Commerce Clause Limits on State Power

The broadest ongoing legal fight over the Twenty-First Amendment involves how far states can go in regulating alcohol before they cross the line into economic protectionism. The Constitution’s Commerce Clause prevents states from discriminating against interstate trade, and the Supreme Court has made clear that Section 2’s grant of alcohol authority does not override that principle.

The landmark case is Granholm v. Heald (2005). Michigan and New York both allowed local wineries to ship directly to consumers but blocked out-of-state wineries from doing the same thing. The Court struck down both laws, holding that the differential treatment “explicitly discriminates against interstate commerce” and that the Twenty-First Amendment does not authorize such discrimination.15Justia. Granholm v.
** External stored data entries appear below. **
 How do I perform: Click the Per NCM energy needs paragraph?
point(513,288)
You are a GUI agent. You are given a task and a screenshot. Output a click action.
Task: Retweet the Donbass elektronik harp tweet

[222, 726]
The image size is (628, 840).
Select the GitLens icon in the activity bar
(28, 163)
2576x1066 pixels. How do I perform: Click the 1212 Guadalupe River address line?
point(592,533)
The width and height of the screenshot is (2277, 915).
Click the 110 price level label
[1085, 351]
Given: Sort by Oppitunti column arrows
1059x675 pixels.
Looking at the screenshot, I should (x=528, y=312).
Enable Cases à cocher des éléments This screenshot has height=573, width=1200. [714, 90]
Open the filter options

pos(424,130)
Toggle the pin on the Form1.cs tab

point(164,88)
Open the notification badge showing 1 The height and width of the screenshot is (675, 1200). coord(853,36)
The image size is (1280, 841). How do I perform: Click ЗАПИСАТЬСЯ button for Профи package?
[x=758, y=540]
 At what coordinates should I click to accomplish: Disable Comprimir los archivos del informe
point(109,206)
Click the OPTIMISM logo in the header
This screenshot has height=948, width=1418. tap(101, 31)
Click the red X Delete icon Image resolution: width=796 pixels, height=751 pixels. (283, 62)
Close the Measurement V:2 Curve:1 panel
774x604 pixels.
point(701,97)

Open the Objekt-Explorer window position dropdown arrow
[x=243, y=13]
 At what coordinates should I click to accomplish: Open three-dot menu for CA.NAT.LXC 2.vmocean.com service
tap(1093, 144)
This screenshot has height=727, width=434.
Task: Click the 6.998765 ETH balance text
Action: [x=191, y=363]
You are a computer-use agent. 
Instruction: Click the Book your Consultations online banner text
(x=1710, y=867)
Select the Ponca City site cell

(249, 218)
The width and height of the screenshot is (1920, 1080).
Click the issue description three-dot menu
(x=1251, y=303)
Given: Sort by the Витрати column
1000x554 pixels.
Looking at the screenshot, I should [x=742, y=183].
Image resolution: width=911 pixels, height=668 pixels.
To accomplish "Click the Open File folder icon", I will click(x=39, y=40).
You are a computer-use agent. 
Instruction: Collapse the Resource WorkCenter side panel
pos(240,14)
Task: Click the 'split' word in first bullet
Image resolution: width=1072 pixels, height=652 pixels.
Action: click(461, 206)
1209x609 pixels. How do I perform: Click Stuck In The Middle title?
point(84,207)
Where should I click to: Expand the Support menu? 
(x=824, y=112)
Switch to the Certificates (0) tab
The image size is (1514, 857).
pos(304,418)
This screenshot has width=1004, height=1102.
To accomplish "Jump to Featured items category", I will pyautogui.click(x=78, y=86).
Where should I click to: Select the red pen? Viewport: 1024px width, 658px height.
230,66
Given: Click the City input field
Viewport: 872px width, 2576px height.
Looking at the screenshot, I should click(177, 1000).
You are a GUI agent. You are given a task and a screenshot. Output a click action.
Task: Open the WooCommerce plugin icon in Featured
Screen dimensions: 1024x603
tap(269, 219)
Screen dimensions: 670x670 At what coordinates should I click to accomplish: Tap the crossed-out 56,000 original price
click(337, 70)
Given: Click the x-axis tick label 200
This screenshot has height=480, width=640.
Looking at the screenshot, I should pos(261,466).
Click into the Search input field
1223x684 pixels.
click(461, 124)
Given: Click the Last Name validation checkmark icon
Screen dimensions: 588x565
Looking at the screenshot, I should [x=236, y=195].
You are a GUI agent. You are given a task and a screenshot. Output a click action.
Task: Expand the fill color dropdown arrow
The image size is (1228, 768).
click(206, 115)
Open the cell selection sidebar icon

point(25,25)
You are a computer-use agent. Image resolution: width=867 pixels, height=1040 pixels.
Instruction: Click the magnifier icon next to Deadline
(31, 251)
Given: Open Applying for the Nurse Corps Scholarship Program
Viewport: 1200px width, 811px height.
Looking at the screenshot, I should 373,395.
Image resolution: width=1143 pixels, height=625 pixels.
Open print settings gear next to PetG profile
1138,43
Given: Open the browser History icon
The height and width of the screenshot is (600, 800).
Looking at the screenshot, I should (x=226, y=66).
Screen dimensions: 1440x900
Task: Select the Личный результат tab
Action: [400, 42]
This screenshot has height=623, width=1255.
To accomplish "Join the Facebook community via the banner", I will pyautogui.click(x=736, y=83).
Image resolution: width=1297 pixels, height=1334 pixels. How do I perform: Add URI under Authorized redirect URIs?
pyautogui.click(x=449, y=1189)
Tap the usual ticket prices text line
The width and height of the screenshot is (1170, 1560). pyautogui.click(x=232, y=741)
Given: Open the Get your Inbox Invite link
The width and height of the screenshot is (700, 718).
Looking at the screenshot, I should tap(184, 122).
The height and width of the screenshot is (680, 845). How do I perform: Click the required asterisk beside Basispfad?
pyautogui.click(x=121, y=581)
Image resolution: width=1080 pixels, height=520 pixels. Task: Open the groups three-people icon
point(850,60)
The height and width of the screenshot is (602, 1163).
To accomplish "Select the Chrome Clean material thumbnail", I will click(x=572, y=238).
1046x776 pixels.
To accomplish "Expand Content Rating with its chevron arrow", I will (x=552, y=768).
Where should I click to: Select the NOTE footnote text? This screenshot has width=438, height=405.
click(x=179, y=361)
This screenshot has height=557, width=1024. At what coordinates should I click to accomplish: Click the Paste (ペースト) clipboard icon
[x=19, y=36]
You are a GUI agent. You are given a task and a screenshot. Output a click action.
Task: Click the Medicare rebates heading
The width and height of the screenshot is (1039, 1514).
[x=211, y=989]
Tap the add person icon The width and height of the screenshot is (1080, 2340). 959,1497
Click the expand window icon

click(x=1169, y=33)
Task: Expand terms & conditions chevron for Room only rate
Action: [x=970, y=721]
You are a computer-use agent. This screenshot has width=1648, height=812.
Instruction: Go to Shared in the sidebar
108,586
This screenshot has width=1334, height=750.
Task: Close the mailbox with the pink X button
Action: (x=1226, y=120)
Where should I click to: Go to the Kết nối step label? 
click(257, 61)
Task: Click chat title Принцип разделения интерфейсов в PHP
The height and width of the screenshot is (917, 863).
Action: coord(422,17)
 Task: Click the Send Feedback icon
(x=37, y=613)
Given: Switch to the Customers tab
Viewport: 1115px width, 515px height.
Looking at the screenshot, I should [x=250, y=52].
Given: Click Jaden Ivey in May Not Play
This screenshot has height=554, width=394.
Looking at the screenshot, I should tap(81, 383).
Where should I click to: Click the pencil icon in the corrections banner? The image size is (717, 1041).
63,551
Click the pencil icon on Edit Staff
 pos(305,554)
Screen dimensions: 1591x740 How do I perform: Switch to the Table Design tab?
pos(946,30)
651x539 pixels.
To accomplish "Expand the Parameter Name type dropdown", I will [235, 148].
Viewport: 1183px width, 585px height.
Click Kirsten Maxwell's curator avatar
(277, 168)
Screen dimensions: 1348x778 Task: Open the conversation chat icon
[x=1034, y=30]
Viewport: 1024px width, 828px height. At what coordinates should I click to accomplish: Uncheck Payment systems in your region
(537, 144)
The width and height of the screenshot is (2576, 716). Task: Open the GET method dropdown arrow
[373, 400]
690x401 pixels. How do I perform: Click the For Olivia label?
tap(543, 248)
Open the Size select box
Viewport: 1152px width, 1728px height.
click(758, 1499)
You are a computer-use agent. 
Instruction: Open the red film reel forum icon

Heald, 544 U.S. 460 (2005)

The Court went further in Tennessee Wine and Spirits Retailers Association v. Thomas (2019), striking down Tennessee’s requirement that applicants for a retail liquor store license must have lived in the state for at least two years. In a 7–2 decision, the Court held that the residency requirement violated the Commerce Clause and was not saved by the Twenty-First Amendment.16Justia U.S. Supreme Court Center. Tennessee Wine and Spirits Retailers Association v. Thomas The takeaway from these cases is straightforward: states can regulate alcohol aggressively, but they cannot use that power as a cover for favoring local businesses over out-of-state competitors.

Direct-to-Consumer Shipping Today

The tension between state control and interstate commerce plays out most visibly in direct-to-consumer shipping laws. Following Granholm, nearly every state opened some pathway for out-of-state wineries to ship directly to consumers. As of 2026, only two states still fully ban direct-to-consumer wine shipments. The practical landscape, however, varies enormously. Some states limit how many cases a winery can ship per year, while others require the winery to hold a permit and pay state excise taxes on every bottle.

Spirits face a much tighter regulatory environment. Most states that permit wine shipping do not extend the same privilege to distilled spirits, and the handful that allow spirits shipping often impose additional licensing requirements and volume limits. Beer occupies a middle ground, with some states treating it more like wine and others restricting direct shipments entirely. Even in states where shipping is broadly legal, dry counties and local ordinances can still block delivery to specific addresses.

Federal Excise Taxes on Alcohol

Once the Twenty-First Amendment brought alcohol back under legal regulation, the federal government quickly resumed taxing it. Today, the Alcohol and Tobacco Tax and Trade Bureau (TTB) administers excise taxes on beer, wine, and distilled spirits. The general rate for distilled spirits is $13.50 per proof gallon, though smaller producers pay a reduced rate of $2.70 per proof gallon on their first 100,000 proof gallons. Beer is taxed at $18.00 per barrel at the standard rate, with small domestic brewers paying as little as $3.50 per barrel on their first 60,000 barrels. Wine rates range from $0.226 per gallon for hard cider up to $3.40 per gallon for sparkling wine, with tax credits that can bring the effective rate for smaller producers down significantly.17Alcohol and Tobacco Tax and Trade Bureau. Tax Rates

These federal excise taxes exist alongside state excise taxes, which add another layer of cost. State taxes on distilled spirits alone range from a few dollars to over $12 per gallon depending on the jurisdiction, and many localities impose additional taxes on top of that. The total tax burden on a bottle of spirits can easily represent a third or more of the shelf price, a sharp contrast to the Prohibition years when the government collected nothing while criminal organizations captured all the profits.